- Task requirements -
Take the records below and print them verbatim up to and including the line that carries "Enable the X2 tempo power icon".

- Supplied entries -
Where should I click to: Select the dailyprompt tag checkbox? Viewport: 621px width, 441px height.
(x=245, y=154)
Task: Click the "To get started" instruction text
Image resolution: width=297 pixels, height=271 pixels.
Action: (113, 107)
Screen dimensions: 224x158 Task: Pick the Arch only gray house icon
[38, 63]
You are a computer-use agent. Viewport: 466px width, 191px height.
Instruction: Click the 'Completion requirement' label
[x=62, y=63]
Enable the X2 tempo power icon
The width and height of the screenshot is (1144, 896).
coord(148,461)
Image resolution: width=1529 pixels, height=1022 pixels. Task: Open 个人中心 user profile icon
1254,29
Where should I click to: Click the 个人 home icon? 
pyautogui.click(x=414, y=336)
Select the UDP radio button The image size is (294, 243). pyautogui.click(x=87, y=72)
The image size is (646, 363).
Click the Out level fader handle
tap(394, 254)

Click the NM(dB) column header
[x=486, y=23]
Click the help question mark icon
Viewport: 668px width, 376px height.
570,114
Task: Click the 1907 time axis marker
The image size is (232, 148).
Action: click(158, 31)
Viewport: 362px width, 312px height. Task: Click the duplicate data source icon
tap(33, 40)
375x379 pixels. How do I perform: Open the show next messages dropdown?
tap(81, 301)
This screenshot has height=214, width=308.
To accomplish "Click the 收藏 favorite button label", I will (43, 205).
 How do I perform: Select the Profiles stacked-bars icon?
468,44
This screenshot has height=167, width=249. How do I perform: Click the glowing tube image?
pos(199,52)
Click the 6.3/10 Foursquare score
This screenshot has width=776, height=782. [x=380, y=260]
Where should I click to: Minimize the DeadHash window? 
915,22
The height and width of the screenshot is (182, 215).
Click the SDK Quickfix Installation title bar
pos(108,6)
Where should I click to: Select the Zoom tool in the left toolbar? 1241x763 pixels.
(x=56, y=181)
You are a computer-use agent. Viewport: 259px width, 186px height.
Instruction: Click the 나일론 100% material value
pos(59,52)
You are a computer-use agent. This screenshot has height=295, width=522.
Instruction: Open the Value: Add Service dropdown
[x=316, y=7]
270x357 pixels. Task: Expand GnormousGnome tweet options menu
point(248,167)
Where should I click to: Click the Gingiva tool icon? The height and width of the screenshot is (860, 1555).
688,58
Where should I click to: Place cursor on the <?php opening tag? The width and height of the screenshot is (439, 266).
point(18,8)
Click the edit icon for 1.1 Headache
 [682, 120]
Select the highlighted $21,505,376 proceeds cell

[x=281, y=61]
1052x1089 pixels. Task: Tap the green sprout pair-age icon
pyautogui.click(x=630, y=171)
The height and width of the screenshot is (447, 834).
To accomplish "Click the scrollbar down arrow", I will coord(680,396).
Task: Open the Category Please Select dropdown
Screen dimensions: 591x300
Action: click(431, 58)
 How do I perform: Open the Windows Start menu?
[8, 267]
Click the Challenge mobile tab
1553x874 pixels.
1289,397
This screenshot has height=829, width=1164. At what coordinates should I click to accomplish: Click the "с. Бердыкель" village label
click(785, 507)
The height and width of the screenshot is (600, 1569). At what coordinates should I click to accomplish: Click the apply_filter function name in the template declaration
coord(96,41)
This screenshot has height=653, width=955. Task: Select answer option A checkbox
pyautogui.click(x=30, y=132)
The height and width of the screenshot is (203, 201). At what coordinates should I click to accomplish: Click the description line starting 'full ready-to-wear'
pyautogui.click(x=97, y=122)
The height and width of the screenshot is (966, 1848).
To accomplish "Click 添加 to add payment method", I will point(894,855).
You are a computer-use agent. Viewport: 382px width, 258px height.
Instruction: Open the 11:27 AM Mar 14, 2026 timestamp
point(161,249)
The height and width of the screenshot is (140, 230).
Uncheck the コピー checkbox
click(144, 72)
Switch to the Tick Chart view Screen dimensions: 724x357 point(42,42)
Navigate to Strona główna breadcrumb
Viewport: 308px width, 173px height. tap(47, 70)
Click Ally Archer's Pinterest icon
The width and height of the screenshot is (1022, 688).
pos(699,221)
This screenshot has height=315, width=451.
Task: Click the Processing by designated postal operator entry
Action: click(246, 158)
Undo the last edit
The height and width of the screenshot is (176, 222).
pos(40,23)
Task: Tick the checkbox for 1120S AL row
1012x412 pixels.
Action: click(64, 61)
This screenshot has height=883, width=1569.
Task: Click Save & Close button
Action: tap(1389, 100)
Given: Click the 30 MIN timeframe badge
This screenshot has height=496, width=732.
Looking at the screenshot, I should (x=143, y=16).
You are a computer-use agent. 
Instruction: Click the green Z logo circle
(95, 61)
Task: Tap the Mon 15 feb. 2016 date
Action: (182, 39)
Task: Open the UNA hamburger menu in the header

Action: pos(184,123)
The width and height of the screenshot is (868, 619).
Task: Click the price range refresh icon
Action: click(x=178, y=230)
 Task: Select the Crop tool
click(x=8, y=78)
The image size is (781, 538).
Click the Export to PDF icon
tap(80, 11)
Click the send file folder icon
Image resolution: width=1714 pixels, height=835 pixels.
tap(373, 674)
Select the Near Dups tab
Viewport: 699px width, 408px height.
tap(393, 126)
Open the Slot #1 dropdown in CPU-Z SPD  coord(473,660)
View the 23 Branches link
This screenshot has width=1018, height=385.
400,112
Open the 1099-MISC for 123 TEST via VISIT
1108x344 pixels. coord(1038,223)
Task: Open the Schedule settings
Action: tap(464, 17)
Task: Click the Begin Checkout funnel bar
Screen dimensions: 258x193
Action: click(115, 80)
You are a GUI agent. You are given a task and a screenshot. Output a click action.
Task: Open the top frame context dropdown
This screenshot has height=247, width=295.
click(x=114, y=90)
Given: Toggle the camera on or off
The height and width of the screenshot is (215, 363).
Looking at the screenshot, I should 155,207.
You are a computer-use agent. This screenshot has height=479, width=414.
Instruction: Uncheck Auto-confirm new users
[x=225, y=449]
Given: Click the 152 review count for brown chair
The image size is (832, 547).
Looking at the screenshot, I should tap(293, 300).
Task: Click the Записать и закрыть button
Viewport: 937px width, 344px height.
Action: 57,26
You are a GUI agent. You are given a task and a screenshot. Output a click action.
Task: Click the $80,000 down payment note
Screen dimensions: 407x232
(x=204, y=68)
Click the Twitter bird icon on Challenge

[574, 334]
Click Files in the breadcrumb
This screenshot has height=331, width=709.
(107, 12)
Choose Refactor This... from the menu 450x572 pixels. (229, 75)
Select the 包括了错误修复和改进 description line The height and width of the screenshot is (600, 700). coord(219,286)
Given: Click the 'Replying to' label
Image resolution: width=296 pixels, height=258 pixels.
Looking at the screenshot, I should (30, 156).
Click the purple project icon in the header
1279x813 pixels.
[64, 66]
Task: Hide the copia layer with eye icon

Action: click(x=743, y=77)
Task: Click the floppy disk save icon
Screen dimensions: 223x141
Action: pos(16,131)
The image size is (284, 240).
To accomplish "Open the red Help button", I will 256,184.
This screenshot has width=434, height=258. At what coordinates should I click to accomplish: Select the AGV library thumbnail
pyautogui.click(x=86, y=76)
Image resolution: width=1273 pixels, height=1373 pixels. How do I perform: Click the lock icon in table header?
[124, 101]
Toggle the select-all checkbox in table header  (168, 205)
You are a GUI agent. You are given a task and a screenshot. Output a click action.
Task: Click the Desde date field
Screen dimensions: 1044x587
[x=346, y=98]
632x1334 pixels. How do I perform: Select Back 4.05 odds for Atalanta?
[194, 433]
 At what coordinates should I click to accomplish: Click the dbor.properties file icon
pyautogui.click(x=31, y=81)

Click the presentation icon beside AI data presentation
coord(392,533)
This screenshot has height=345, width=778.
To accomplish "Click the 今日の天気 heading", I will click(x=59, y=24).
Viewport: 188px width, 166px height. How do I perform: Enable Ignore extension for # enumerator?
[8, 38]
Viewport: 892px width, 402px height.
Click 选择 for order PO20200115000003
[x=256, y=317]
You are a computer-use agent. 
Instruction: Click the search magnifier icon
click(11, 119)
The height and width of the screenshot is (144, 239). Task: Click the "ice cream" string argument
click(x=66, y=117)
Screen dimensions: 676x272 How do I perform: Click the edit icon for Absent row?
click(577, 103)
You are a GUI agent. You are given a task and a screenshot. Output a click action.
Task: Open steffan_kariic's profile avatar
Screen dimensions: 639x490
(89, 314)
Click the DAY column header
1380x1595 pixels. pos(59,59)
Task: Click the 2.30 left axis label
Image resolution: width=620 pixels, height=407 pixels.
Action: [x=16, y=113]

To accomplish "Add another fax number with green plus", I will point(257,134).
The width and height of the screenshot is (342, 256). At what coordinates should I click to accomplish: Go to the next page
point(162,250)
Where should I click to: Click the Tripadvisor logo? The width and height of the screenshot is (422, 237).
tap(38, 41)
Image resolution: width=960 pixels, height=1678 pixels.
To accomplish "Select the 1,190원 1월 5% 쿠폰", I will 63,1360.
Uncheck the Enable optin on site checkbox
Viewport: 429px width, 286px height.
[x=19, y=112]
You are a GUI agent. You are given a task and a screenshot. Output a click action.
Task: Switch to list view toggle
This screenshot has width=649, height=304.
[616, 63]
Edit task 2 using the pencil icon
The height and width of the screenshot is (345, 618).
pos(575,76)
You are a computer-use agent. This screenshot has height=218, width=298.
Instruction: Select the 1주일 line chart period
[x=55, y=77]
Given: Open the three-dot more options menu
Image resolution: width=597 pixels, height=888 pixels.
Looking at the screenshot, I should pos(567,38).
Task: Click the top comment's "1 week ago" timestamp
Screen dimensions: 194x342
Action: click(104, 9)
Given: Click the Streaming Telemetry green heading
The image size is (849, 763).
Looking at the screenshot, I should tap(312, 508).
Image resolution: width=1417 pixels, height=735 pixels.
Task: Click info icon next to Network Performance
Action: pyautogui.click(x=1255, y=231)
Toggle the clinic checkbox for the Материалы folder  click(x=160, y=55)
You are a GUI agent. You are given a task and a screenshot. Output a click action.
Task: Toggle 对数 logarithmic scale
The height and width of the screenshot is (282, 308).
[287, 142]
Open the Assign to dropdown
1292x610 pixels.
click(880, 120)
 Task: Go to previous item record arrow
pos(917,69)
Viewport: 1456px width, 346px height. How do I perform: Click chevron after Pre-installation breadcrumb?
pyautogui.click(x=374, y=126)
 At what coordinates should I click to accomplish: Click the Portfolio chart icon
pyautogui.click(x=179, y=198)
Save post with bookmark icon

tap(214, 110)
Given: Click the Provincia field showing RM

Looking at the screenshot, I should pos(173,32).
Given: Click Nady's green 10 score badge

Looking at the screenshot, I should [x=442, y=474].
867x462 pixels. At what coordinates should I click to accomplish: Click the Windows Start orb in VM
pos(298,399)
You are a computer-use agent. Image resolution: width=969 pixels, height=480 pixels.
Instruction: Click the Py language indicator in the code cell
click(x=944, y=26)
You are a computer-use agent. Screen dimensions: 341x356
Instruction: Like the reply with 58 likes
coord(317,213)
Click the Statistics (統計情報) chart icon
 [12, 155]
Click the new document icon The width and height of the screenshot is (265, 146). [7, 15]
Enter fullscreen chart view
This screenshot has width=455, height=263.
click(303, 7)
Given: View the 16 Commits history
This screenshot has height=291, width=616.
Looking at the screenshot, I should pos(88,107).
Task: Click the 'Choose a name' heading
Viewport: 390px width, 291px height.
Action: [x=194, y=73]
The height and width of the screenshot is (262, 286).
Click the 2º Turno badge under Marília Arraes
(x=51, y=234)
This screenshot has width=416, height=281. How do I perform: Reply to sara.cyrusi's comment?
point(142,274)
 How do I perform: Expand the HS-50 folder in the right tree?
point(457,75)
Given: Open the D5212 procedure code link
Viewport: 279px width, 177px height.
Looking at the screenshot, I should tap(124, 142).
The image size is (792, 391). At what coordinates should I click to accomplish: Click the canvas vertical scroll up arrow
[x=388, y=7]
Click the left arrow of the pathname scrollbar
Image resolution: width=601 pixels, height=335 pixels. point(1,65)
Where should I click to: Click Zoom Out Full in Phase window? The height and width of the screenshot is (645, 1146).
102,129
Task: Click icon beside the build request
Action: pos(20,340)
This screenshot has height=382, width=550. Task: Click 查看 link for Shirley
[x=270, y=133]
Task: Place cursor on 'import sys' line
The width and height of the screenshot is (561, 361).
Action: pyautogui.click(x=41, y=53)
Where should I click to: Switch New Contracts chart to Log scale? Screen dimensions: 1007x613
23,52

- Answer for the task -
Where should I click to: Select the dailyprompt tag checkbox? Viewport: 621px width, 441px height.
(x=245, y=154)
Task: Click the "To get started" instruction text
Image resolution: width=297 pixels, height=271 pixels.
Action: (113, 107)
Screen dimensions: 224x158 Task: Pick the Arch only gray house icon
[38, 63]
You are a computer-use agent. Viewport: 466px width, 191px height.
Instruction: Click the 'Completion requirement' label
[x=62, y=63]
Enable the X2 tempo power icon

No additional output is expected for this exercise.